Von Datenstrategie zur KI-Reife – Was Unternehmen wirklich brauchen, bevor sie loslegen
Dr. Gillian Kant, Senior Data Scientist bei der Finanz-DATA GmbH und tätig an der Georg-August-Universität Göttingen, gibt im Interview Einblicke in die zentralen Schritte auf dem Weg von einer durchdachten Datenstrategie hin zur unternehmensweiten KI-Reife. Er spricht über konkrete Praxisbeispiele, typische Herausforderungen und Erfolgsfaktoren für datengetriebene Organisationen.
Viele Unternehmen wollen ‚etwas mit KI machen‘ – aber fehlt oft eine solide Datenstrategie. Warum ist diese so entscheidend, bevor man überhaupt an Modelle denkt?
Bevor man an KI-Modelle denkt, muss klar sein, welche Daten verfügbar sind, wie sie erhoben, strukturiert und gesichert werden.
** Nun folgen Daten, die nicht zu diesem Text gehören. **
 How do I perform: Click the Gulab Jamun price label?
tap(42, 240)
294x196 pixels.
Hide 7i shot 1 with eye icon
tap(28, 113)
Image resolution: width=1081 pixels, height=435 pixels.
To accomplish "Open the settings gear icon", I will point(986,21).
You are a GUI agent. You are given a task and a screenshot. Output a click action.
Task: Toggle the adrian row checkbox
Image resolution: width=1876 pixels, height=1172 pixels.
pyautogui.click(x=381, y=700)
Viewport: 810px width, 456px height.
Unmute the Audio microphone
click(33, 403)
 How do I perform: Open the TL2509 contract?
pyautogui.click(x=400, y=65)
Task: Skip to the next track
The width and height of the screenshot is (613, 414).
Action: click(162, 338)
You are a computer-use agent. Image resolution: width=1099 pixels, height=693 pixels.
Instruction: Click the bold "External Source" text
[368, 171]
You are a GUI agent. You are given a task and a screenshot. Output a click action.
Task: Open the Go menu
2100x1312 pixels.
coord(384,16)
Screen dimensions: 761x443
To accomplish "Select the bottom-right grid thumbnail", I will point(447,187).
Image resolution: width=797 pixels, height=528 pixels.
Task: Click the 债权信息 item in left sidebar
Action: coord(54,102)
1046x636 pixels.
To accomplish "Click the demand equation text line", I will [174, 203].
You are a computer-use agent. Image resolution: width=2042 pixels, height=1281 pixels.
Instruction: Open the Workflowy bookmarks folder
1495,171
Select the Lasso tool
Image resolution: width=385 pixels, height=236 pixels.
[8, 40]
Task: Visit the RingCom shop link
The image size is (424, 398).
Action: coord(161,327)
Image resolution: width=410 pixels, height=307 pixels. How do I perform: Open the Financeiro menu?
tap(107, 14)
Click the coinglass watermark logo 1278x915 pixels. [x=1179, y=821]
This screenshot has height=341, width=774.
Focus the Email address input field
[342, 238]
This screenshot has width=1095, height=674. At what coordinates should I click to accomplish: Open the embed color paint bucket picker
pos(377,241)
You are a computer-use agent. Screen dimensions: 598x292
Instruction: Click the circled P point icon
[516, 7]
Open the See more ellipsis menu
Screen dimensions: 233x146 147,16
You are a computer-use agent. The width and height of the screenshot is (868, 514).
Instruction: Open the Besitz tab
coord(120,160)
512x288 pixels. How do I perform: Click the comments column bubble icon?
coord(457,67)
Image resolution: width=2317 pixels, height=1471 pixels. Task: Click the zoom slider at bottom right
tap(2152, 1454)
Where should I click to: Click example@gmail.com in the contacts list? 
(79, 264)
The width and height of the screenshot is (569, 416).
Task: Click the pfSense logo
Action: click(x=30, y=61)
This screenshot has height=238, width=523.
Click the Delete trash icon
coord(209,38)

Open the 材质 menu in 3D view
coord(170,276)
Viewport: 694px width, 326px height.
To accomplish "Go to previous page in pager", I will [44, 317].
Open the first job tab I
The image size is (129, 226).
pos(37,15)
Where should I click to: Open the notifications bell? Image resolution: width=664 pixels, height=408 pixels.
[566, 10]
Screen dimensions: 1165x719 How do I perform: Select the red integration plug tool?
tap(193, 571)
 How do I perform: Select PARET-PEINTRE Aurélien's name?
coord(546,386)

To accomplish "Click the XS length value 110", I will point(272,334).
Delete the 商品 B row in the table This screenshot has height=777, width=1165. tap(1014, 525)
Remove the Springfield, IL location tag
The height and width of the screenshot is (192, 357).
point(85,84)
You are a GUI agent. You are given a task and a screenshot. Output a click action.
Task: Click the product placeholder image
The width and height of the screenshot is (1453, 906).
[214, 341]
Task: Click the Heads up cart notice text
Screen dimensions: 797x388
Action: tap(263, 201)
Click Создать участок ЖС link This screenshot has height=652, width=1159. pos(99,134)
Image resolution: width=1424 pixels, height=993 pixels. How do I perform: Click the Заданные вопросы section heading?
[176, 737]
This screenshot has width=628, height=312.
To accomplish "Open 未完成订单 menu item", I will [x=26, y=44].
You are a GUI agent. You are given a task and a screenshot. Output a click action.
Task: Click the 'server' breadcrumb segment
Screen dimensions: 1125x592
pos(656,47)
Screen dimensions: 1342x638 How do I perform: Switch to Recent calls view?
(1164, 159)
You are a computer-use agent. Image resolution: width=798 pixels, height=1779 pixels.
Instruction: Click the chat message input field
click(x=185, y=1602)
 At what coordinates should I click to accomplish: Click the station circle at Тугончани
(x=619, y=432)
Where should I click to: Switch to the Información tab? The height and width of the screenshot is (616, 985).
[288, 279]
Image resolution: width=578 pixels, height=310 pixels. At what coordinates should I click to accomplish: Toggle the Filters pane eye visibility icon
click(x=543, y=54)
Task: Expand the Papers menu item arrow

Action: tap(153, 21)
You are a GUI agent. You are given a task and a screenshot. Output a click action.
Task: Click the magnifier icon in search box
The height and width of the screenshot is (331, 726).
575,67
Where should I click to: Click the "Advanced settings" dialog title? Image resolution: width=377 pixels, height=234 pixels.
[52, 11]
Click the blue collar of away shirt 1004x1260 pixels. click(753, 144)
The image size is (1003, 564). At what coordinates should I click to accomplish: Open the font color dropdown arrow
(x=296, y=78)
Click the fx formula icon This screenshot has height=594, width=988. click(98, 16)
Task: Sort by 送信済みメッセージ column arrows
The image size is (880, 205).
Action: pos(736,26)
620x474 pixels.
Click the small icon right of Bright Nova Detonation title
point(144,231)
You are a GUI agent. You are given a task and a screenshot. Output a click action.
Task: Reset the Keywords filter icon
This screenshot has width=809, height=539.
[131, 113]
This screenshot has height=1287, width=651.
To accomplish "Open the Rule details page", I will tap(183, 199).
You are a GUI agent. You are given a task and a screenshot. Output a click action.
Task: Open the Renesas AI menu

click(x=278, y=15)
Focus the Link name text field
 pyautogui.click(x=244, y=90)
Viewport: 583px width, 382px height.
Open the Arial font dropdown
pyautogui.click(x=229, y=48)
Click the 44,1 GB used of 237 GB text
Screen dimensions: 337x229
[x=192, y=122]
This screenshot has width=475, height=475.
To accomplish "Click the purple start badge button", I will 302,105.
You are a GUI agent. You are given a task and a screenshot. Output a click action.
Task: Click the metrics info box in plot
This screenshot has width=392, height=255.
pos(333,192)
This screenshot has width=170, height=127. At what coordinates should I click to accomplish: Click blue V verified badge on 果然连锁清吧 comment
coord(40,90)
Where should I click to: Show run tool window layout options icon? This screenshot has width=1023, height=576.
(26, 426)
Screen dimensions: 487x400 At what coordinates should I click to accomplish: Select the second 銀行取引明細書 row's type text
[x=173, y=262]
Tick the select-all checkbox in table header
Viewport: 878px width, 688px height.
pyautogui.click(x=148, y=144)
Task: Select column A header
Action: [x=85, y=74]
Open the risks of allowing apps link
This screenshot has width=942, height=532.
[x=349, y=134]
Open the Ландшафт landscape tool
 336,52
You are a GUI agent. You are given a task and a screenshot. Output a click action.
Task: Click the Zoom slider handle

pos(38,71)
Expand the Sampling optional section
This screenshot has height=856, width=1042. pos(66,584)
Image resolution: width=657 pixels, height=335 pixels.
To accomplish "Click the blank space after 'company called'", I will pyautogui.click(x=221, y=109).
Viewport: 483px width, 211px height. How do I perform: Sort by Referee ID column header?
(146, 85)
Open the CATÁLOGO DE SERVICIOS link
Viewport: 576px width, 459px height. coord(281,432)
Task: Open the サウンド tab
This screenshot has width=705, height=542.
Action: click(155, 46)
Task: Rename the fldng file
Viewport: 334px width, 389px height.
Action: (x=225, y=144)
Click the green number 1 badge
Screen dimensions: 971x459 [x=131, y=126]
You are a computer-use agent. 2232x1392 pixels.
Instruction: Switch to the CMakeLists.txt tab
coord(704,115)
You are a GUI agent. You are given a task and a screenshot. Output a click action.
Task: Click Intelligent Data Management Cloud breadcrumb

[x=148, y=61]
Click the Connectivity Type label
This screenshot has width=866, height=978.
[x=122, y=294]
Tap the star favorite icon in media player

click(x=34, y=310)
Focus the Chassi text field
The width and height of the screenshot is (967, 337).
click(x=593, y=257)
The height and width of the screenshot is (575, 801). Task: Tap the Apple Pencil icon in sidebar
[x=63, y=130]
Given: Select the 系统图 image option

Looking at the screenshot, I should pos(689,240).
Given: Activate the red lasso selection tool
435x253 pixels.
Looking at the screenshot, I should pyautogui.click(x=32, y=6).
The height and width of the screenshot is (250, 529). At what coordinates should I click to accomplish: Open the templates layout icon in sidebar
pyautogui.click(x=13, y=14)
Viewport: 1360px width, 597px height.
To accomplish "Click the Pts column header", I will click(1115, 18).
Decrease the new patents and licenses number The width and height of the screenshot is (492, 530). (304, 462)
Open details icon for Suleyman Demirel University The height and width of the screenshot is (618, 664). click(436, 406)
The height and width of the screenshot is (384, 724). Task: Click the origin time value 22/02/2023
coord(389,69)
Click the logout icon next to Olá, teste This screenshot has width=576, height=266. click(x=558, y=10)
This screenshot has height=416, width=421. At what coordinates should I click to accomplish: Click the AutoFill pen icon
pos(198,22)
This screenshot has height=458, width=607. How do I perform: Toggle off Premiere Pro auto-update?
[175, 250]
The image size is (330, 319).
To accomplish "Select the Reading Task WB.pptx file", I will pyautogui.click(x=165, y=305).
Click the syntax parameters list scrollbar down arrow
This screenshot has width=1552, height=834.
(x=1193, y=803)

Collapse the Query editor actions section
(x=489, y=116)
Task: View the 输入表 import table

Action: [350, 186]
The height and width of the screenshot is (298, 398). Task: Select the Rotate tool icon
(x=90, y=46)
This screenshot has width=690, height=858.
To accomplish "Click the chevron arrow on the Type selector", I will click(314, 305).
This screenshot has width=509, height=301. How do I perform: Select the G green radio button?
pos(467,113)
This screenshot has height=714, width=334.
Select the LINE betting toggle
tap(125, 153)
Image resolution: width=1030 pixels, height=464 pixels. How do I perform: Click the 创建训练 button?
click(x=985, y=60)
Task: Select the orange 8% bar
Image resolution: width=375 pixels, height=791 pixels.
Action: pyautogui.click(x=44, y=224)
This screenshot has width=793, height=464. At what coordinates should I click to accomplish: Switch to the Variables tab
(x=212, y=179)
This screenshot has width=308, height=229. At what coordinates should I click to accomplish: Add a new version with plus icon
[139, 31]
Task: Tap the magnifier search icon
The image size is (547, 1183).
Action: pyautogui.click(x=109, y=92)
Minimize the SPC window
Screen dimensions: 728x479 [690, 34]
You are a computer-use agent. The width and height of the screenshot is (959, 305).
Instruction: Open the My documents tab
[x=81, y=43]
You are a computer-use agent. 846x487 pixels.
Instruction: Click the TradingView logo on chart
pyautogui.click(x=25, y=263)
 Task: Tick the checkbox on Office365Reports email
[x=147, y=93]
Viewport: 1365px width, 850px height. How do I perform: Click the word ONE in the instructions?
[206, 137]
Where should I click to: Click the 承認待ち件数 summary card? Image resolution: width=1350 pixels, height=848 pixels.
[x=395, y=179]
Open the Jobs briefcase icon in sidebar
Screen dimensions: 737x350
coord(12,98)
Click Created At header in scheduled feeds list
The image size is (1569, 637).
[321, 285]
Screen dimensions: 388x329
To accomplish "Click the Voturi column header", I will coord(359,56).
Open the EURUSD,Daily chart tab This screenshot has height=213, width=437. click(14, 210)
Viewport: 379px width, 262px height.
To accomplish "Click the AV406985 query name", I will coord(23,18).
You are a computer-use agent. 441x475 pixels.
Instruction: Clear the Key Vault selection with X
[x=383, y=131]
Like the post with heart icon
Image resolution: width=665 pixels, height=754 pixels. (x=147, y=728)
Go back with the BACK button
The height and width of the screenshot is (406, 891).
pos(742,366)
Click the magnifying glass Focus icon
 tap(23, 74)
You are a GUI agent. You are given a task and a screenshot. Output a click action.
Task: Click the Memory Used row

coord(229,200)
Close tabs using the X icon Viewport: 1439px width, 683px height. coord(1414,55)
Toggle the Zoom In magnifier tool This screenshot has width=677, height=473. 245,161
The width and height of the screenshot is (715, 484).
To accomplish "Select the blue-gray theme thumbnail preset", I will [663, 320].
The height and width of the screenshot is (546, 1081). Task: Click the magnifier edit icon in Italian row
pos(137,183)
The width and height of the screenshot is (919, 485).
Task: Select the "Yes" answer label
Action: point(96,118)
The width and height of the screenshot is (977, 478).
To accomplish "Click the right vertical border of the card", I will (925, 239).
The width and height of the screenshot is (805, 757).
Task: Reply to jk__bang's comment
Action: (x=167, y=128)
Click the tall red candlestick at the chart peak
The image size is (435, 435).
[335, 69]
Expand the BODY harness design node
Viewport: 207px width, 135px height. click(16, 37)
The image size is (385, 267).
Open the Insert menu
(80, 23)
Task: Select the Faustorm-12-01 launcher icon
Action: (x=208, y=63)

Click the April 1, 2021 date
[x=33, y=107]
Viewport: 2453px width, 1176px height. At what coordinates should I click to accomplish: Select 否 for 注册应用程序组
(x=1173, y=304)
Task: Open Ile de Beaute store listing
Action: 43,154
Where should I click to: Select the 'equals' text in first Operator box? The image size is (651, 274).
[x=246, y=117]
Ohne einheitliche Definitionen und saubere Datenquellen entstehen Inkonsistenzen und Fehlschlüsse. Eine Datenstrategie legt fest, welche Daten für welchen Anwendungsfall relevant sind, wer für Qualität und Verwaltung zuständig ist und wie Datenschutz sowie Compliance gewährleistet werden. So verhindert man Insellösungen, spart Aufwand bei der Datenaufbereitung und schafft die Basis für skalierbare KI-Projekte.
Was sind aus Deiner Sicht die wichtigsten Bausteine auf dem Weg zur KI-Reife – technisch, organisatorisch und kulturell?
Ich denke auf technischer Ebene braucht es eine flexible Infrastruktur: skalierbare Rechenressourcen und automatisierte Pipelines zur Datenaufbereitung. Organisatorisch sind klare Verantwortlichkeiten entscheidend. Eine agile Projektmethodik sorgt für schnelle Feedback-Zyklen. Kulturell wiederum müssen Mitarbeiter datenkompetent werden: Schulungen in „Data Literacy“, offener Austausch über Erfolge und Misserfolge sowie Motivation für datengetriebene Verbesserungen. Ich bin der Meinung, dass Technologie, Organisation und Kultur zusammen das Gerüst bilden, auf dem eine KI-fähige Unternehmenskultur wachsen kann.
Wie lässt sich der Reifegrad eines Unternehmens realistisch einschätzen – und welche Tools oder Frameworks helfen bei der Standortbestimmung?
Der Reifegrad lässt sich durch Analysen mit Frameworks wie dem „Data & Analytics Maturity Model“ von Deloitte ermitteln. Dieses Framework bewertet Dimensionen wie Datenqualität, Technologie-Stack, organisatorische Prozesse und Kultur entlang definierter Stufen von „Ad hoc“ bis „optimiert“.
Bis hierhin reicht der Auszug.